A lively history of Boston’s emergence as a world-class city—home to the likes of Frederick Douglass and Alexander Graham Bell—by a beloved Bostonian historian “It’s been quite a while since I’ve read anything—fiction or nonfiction—so enthralling.”—Dennis Lehane, author of Mystic River and Shutter Island Once upon a time, “Boston Town” was an insulated New England township. But the community was destined for greatness. Between 1850 and 1900, Boston underwent a stunning metamorphosis to emerge as one of the world’s great metropolises—one that achieved national and international prominence in politics, medicine, education, science, social activism, literature, commerce, and transportation.

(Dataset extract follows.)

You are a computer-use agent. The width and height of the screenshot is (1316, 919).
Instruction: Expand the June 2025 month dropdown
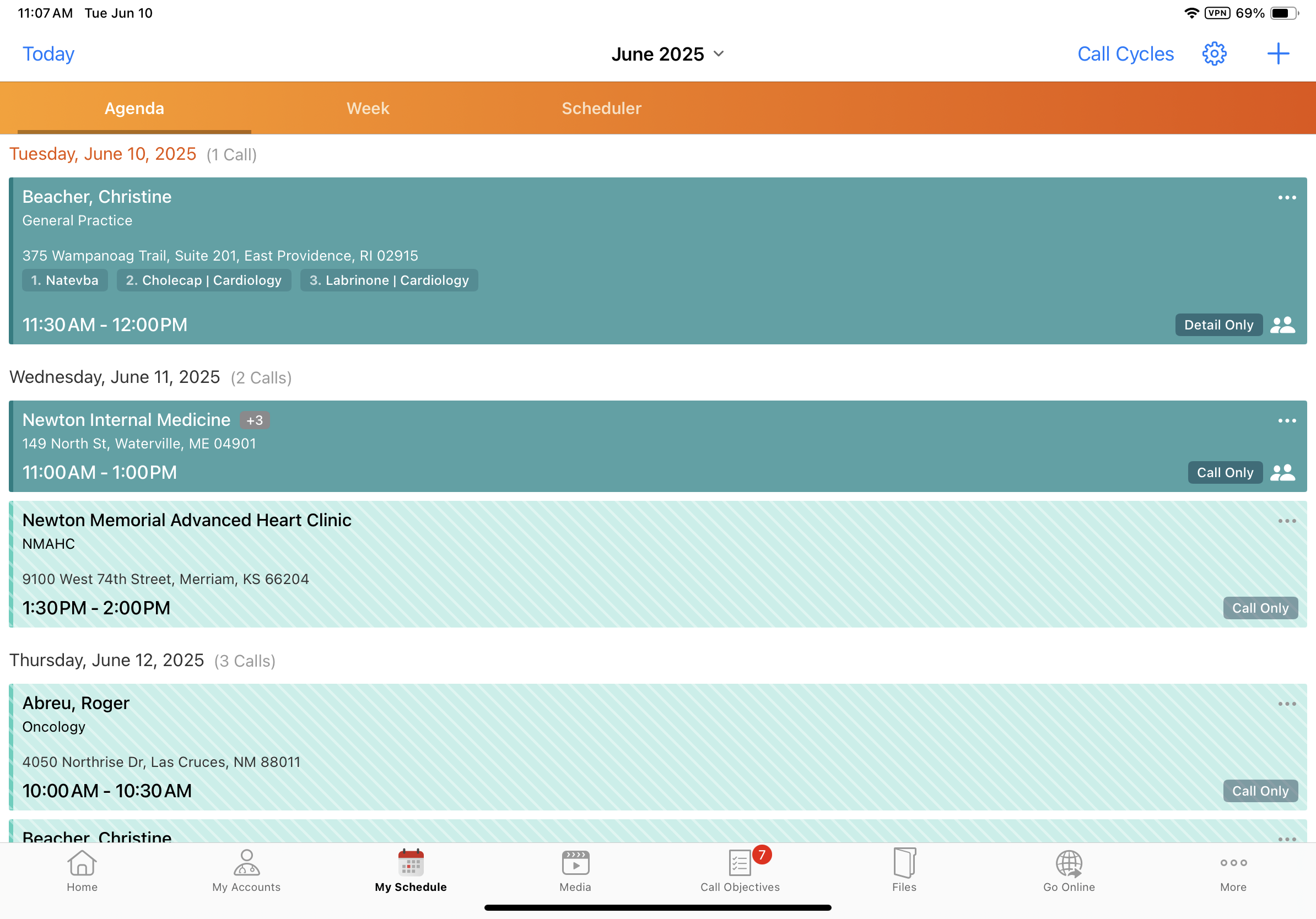click(668, 54)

Long before the frustrations of our modern era, in which the notion of accomplishing great things often appears overwhelming or even impossible, Boston distinguished itself in the last half of the nineteenth century by proving it could tackle and overcome the most arduous of challenges and obstacles with repeated—and often resounding—success, becoming a city of vision and daring. In A City So Grand, Stephen Puleo chronicles this remarkable period in Boston’s history, in his trademark page-turning style. Our journey begins with the ferocity of the abolitionist movement of the 1850s and ends with the glorious opening of America’s first subway station, in 1897. In between we witness the thirty-five-year engineering and city-planning feat of the Back Bay project, Boston’s explosion in size through immigration and annexation, the devastating Great Fire of 1872 and subsequent rebuilding of downtown, and Alexander Graham Bell’s first telephone utterance in 1876 from his lab at Exeter Place. These lively stories and many more paint an extraordinary portrait of a half century of progress, leadership, and influence that turned a New England town into a world-class city, giving us the Boston we know today.